Six down, two to go. Just eight months from the planned start of the inaugural season, the Alliance of American Football announced San Diego as it’s the newest city for the upstart league. After announcing its first three cities which were all based in the Southeast – Orlando, Atlanta, and Memphis – AAF leadership has turned the new league’s attention on the west, announcing teams in Phoenix, Salt Lake City and now San Diego.

The Alliance of American Football will launch its inaugural season on February 9, one week after the NFL Super Bowl. The league plans include an eight-team league playing a 10-week regular season, followed by a playoff, and a championship game weekend scheduled for the weekend of April 26-28.

During a press conference on Thursday, May 31, former St. Louis Rams head coach Mike Martz was announced as Alliance San Diego’s first head coach. Martz was named head coach of the Rams following the retirement of Dick Vermeil following the Cinderella season in 1999 in which the Rams won Super Bowl XXXIV behind then unknown journeyman quarterback Kurt Warner.

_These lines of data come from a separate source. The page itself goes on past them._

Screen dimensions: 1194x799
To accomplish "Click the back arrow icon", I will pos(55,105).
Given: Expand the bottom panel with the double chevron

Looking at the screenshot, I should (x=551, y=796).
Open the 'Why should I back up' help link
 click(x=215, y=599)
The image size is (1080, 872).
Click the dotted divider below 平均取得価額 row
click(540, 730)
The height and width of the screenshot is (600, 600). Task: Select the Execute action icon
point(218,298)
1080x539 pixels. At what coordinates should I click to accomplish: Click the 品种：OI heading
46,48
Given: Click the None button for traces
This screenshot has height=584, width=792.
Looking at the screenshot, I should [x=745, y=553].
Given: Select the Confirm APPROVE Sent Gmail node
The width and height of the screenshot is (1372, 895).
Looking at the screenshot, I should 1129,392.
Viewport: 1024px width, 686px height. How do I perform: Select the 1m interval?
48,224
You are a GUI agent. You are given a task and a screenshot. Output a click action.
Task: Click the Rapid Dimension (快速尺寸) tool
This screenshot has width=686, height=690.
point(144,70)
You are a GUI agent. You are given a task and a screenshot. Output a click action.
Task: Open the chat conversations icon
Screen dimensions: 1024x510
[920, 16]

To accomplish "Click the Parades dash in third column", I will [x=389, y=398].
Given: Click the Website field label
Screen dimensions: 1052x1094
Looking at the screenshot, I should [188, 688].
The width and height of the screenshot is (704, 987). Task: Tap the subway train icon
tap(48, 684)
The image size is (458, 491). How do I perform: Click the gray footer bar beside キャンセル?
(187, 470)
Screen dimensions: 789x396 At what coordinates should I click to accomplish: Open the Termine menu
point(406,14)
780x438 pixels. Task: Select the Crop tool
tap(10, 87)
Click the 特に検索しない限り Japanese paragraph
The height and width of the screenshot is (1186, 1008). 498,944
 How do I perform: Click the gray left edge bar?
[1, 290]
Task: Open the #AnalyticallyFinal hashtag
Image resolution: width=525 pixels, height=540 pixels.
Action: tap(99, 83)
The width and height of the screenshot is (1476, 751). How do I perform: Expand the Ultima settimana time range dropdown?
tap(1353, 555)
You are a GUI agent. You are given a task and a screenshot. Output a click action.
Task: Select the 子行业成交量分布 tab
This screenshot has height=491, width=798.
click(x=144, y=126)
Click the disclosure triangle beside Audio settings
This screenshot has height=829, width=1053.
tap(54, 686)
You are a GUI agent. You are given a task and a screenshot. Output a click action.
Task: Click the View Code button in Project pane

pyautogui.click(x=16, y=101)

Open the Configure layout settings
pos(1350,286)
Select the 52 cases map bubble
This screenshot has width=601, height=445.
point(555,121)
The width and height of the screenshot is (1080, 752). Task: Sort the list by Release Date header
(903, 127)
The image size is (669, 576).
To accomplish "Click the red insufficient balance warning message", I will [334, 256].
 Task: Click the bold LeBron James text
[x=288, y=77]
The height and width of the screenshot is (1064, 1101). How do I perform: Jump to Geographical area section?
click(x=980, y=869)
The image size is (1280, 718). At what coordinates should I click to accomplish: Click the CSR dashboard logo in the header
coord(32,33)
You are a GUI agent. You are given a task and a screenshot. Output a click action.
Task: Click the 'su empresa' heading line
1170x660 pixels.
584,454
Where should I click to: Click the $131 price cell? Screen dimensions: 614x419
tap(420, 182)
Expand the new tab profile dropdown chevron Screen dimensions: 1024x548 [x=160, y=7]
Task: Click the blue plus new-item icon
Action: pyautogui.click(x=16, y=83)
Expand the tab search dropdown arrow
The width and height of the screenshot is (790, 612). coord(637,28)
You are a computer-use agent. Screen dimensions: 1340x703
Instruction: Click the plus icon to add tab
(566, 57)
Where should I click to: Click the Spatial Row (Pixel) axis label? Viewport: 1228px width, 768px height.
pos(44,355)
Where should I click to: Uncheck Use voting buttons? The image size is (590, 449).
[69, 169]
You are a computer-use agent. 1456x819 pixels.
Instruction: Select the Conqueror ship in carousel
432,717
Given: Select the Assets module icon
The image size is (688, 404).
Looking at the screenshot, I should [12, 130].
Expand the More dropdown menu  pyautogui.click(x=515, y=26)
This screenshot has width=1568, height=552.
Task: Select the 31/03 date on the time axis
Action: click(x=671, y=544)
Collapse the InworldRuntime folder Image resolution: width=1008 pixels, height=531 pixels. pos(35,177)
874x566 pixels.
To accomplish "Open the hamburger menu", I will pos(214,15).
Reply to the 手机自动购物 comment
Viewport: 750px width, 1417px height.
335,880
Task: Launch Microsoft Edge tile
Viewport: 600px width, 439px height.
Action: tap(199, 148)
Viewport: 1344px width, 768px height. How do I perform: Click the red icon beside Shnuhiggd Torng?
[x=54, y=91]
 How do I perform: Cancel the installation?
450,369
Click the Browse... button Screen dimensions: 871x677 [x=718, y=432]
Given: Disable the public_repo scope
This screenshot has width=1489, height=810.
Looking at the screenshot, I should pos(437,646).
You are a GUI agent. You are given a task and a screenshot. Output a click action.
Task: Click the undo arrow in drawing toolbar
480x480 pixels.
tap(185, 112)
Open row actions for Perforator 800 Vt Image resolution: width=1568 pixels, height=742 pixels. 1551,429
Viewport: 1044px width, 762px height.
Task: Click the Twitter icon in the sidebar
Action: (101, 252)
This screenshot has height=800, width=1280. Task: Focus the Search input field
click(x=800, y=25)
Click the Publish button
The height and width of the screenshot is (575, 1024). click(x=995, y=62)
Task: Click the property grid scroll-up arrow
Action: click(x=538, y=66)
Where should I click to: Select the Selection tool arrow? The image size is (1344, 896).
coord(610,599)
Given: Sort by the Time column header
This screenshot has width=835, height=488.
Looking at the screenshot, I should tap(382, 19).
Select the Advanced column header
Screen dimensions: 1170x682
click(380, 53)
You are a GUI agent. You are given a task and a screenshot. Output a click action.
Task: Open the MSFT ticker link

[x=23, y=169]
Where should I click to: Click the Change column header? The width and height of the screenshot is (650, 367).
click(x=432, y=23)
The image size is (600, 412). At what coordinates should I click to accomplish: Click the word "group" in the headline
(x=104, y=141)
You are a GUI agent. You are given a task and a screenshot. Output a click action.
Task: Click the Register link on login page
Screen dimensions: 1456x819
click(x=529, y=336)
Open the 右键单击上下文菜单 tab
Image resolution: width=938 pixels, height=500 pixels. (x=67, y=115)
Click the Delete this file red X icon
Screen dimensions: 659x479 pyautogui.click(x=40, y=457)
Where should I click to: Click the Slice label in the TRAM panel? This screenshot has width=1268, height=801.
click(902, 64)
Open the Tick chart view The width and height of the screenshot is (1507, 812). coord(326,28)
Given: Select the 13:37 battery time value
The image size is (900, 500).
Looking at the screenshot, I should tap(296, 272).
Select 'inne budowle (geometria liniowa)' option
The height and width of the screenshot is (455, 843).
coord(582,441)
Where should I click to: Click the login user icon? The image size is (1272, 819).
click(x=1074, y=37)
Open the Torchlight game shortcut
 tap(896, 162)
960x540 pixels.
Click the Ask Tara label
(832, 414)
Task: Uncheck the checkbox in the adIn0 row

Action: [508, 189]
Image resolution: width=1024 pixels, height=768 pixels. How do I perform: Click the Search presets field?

Martz was the offensive coordinator that season, leading a high-powered offense known as the Greatest Show on Turf, scoring 526 points, the fourth highest in NFL history. After leaving St. Louis, Martz went on to serve as offensive coordinator for the San Francisco 49ers and the Chicago Bears. He initially retired from coaching in 2012 but has been lured out of retirement to lead San Diego’s entry in the new spring football league.

Martz has roots in Southern California, playing tight end at San Diego Mesa College, University of California, Santa Barbara, and Fresno State University before graduating from Washington University in St. Louis in 1972. He began his coaching career in Fresno at Bullard High School. Martz joined the coaching staff of the Los Angeles Rams in 1992 as the quarterback coach, then switched to coaching wide receivers upon the team’s move to St. Louis in 1995.

The AAF will introduce several new innovations when the league kicks off in February 2019, with the intention of making games more exciting. Games will be broadcast on CBS and will trim the number of commercial breaks and unnecessary timeouts, and cut the time of games to about 150 minutes, as compared to the NFL average of 180 minutes. Some of the rule innovations will include, eliminating kickoffs and starting possessions on the 25-yard line; a 30-second play clock, 10 seconds faster than the NFL clock; teams will be required to attempt a two-point conversion after touchdowns instead of kicking an extra point; and two coach’s challenges per game will be the only replays.